You may have forgot about them, but it seems the bitcoin bulls still have some stamina in them. After the price of bitcoin has been gradually declining for almost a month and a retest of the December low seemed likely, the bulls took things into their hands (well, hoofs) again. Following a few days of dreadfully low volatility, bitcoin shot up for 10%. Simultaneously, litecoin recorded a pretty decent 40% rise while ethereum bagged a nice 20%.
I must admit that in my previous bitcoin assessment, I was a bit sceptical about any immediate bullish price action. However, I did note that we were sitting on daily RSI support and that we faced a very ugly future in case we break bellow. So, all in all, I’m glad my bleak predictions are at least postponed. Luckily, I managed to close my shorts in time and even entered a small long.
All this being said, we’re still in the macro downtrend and I didn’t – and still don’t – dare to enter with size. Nevertheless, I strongly suspect the bitcoin bulls still have some fuel, as explained below.
Daily time frame
Monitoring the daily RSI levels seems to be a pretty reliable strategy. It gave us info that we were at important support level.
Past price action also gave us pretty discernible resistance at around $3,700. I followed my own advice from the previous update and took this as a target in case we break upward.
As things stand, I am waiting for a nice re-entry. I expect a retrace to $3,570 (upper 4h Ichimoku cloud boundary, in confluence with the 4h 200 day MA). It is possible it could go lower towards $3,480 (previous resistance, in confluence with the 61% fib level of this run), but that would be very shady territory. Price needs to reverse there at all costs, otherwise this was but a stop-run before new lows.

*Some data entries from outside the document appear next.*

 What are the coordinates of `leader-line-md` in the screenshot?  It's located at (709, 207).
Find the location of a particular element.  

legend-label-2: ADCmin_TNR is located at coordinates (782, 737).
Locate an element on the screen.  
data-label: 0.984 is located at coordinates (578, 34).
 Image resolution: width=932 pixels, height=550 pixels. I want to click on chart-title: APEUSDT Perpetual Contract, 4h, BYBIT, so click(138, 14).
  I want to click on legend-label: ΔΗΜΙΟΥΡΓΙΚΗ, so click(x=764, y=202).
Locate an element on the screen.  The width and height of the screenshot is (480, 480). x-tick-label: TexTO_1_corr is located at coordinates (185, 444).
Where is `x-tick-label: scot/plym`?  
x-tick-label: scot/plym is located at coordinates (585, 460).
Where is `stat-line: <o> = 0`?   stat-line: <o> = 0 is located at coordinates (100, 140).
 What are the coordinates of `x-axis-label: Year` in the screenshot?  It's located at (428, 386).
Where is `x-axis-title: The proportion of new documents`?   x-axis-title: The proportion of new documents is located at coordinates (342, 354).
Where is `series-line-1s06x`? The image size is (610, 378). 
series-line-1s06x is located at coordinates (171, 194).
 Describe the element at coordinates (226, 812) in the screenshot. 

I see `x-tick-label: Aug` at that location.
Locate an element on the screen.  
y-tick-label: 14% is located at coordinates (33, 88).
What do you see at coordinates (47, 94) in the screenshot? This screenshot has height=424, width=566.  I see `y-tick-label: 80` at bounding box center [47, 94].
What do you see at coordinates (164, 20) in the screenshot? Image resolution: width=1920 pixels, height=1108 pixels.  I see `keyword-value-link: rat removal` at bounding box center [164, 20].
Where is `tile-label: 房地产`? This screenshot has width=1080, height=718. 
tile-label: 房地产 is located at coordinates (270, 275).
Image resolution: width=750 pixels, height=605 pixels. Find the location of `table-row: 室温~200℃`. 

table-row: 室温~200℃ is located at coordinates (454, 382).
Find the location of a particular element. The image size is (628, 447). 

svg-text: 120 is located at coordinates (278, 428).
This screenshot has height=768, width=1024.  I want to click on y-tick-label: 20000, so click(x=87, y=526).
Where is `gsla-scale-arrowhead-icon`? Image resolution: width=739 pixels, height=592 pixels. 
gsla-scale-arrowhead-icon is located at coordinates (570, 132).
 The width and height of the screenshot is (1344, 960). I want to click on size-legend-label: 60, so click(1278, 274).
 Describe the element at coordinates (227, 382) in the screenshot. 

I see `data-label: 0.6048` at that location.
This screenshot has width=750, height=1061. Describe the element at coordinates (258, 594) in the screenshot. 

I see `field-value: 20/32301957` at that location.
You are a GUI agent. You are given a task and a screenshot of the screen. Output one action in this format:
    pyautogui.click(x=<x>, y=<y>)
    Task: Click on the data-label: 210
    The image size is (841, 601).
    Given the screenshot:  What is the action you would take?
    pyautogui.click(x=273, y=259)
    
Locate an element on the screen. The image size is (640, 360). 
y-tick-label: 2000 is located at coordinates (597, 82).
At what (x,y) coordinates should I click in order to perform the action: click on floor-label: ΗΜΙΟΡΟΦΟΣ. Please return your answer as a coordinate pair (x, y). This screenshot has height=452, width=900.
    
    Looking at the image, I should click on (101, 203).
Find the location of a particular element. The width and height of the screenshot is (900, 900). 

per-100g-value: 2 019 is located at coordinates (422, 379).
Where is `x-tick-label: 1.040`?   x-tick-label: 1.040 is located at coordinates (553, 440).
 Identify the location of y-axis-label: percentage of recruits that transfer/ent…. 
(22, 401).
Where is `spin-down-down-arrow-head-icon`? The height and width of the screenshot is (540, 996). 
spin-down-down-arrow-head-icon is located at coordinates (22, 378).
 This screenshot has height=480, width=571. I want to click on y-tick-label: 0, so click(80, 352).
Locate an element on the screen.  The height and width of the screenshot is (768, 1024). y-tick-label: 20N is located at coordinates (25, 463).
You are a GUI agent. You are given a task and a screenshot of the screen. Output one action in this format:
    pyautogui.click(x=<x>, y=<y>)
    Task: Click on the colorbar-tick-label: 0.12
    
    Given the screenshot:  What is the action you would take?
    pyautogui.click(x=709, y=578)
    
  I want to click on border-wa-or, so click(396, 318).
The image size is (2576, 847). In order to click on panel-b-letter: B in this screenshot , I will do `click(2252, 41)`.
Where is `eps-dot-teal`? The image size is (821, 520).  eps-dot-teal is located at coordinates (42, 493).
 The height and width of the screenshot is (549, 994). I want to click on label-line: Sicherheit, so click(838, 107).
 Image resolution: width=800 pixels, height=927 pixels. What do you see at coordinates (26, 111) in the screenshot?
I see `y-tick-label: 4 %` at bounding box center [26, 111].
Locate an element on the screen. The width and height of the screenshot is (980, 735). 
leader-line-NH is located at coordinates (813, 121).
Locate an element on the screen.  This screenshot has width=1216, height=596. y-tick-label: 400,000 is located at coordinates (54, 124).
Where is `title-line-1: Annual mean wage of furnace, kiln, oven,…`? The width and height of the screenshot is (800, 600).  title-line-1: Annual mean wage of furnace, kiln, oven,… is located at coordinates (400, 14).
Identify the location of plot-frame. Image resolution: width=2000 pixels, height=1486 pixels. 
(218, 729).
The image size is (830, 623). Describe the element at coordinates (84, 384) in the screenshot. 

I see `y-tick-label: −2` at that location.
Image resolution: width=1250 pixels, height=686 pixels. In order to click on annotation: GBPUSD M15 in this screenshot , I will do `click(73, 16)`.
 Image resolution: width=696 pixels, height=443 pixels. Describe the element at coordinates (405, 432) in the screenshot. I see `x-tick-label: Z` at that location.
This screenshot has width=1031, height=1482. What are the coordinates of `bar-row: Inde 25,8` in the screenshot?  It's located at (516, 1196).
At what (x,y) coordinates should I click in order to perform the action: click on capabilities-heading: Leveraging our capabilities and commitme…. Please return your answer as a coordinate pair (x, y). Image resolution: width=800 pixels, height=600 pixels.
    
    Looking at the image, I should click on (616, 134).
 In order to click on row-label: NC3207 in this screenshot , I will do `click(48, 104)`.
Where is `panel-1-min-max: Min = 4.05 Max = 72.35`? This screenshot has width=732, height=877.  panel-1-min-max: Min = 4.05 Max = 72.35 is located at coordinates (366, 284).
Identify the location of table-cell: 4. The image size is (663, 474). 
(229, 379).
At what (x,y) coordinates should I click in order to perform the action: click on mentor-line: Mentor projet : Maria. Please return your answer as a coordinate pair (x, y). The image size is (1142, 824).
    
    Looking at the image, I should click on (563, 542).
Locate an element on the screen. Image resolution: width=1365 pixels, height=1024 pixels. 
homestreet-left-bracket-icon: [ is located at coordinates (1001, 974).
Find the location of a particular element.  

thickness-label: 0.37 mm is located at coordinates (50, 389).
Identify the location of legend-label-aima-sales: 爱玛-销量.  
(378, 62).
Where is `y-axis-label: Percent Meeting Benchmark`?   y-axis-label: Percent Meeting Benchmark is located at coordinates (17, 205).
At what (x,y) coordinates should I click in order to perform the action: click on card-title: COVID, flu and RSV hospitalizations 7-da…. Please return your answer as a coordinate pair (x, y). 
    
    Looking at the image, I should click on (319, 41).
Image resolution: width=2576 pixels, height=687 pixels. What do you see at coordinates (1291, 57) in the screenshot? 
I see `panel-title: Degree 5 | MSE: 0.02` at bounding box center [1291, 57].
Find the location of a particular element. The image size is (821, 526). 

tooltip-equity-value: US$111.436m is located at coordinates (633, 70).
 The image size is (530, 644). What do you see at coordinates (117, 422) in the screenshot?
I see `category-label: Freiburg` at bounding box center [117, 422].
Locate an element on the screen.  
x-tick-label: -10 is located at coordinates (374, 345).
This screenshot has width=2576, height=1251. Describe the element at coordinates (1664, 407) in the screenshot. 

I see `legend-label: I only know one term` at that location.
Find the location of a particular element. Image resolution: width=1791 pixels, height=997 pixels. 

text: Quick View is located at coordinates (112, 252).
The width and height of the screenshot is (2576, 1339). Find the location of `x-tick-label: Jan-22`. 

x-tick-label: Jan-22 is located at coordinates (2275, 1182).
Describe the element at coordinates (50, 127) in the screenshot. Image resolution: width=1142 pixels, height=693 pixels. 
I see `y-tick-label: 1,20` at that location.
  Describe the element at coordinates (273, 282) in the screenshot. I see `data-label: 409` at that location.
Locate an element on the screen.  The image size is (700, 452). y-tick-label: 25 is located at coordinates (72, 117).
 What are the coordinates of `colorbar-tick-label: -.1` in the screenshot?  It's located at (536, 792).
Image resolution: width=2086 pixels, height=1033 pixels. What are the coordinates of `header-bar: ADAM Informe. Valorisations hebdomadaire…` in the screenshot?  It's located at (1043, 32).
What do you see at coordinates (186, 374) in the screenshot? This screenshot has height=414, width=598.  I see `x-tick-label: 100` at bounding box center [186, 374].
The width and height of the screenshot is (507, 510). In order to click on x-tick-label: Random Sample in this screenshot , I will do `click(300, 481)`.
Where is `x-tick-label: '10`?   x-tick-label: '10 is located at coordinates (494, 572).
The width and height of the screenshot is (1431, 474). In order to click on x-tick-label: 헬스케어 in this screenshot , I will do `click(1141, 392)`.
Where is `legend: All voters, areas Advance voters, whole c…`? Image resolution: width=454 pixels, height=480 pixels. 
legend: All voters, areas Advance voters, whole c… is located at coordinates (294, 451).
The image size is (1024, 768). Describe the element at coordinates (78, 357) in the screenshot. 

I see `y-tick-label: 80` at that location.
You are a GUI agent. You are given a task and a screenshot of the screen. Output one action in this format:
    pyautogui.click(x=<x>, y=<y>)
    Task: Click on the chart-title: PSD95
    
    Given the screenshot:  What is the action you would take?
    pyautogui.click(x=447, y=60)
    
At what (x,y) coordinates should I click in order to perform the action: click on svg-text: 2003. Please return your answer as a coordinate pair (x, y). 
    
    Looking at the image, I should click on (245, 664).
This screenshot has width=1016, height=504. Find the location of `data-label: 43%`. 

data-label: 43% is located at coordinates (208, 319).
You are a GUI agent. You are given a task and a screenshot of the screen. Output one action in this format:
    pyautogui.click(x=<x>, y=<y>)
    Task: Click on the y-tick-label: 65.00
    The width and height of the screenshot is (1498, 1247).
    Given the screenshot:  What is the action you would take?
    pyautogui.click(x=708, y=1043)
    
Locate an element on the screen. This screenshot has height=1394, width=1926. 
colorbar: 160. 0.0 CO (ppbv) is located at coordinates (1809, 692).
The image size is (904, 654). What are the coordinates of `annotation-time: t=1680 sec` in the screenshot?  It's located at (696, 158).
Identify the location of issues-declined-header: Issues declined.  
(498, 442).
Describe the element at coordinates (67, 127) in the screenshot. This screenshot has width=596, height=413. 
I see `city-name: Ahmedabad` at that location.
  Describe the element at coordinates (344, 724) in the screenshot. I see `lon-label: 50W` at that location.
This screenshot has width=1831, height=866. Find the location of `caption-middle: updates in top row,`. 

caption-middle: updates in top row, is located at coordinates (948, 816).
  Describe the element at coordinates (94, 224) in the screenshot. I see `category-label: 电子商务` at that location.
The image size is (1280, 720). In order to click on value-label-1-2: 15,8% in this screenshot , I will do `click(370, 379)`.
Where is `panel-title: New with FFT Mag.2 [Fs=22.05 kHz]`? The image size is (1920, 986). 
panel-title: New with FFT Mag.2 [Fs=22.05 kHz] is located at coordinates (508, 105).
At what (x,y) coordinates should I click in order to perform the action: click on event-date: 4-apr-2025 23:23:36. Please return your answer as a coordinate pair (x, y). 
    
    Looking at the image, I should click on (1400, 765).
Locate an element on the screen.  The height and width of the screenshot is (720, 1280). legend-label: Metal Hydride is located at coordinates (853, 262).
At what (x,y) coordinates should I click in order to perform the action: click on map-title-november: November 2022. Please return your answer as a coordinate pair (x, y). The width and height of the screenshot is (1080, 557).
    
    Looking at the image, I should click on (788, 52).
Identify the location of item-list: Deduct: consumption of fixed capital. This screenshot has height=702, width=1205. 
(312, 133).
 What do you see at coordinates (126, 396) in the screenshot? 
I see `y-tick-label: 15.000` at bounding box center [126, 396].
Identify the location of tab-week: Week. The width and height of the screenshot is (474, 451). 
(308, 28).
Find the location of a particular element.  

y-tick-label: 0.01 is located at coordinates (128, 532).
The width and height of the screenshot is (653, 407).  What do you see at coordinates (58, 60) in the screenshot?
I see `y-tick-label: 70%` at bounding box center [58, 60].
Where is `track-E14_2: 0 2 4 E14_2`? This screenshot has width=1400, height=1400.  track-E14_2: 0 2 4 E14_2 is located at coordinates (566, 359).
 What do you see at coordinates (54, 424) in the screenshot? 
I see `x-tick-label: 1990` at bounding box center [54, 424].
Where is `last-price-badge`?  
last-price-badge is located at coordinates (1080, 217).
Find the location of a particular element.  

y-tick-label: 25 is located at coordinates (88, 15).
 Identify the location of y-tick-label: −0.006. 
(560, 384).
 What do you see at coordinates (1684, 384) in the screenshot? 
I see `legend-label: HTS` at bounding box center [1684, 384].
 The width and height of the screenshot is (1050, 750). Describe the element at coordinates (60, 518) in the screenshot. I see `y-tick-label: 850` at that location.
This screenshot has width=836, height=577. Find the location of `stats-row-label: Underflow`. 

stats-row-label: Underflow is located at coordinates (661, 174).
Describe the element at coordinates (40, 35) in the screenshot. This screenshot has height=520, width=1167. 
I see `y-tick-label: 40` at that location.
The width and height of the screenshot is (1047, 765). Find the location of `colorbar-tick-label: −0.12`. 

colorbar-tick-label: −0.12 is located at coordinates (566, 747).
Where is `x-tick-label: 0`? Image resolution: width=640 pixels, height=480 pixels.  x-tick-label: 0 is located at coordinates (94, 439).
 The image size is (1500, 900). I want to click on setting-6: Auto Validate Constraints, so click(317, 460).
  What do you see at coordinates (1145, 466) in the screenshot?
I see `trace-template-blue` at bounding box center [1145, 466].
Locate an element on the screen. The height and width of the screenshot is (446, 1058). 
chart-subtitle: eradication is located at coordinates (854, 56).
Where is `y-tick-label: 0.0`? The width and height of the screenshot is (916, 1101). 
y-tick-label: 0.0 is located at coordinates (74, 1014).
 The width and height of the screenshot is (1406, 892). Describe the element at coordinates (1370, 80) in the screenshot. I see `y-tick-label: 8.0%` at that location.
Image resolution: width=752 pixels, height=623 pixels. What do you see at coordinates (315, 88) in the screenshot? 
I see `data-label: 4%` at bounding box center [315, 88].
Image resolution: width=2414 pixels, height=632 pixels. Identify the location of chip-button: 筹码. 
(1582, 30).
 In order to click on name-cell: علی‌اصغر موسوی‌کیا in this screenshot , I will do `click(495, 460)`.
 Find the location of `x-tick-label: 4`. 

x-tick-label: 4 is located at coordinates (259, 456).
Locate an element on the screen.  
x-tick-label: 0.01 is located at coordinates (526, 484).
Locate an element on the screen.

Anyway, bitcoin bulls will most likely go for the major resistance, the $3,880 channel resistance. When we arrive there, the market will be probably overflowing with excitement and optimism. Be cautious and try to refrain from opening long positions below resistance, at least not without a well placed stop-loss.
Bullish Heikin Ashi on bitcoin
To assess the macro picture, I often turn to 1-day and 3-day Heikin Ashi candles. Heikin Ashi candles are a great and powerful tool to determine the trend of the market. Their structure is somewhat complicated so let’s keep things simple. Only when Heikin Ashi candles start turning green can we start thinking of safely longing bitcoin.
Well, both the 1-day as well as 3-day Heikin Ashi candles turned green. I’ll take this as a pretty reliable signal that a new uptrend has just started.
Altcoin market: decision time!
A break of the horizontal support- turned-resistance area in the altcoin market cap is a fairly bullish sign, at least as long as we manage to stay above it. Breaking below that level again will be a bad omen for both the altcoin as well as bitcoin bulls.
More importantly, the altcoin market cap is also floating around the diagonal resistance area which has been keeping the prices down since since the last summer. In fact, if you inhale lots of hopium one could even say this resistance was just broken. For the more cautious ones, a convincing break upward is still needed to confirm this. A breakout out of the RSI triangle is what I am looking for. If and when it happens, this will send a strong signal that we need to take this bullish momentum very seriously.
All in all, it all depends on volume. The next few days will need a significant amount of buy volume to keep the bears at bay. However, a decisive break out of the wedge could signal a serious boost of crypto bulls confidence. In that case I can even imagine bitcoin bulls testing the 5K area. But, as I said, situation is still very precarious and nothing is decided. The time is not yet ripe to mortgage your house to buy altcoins.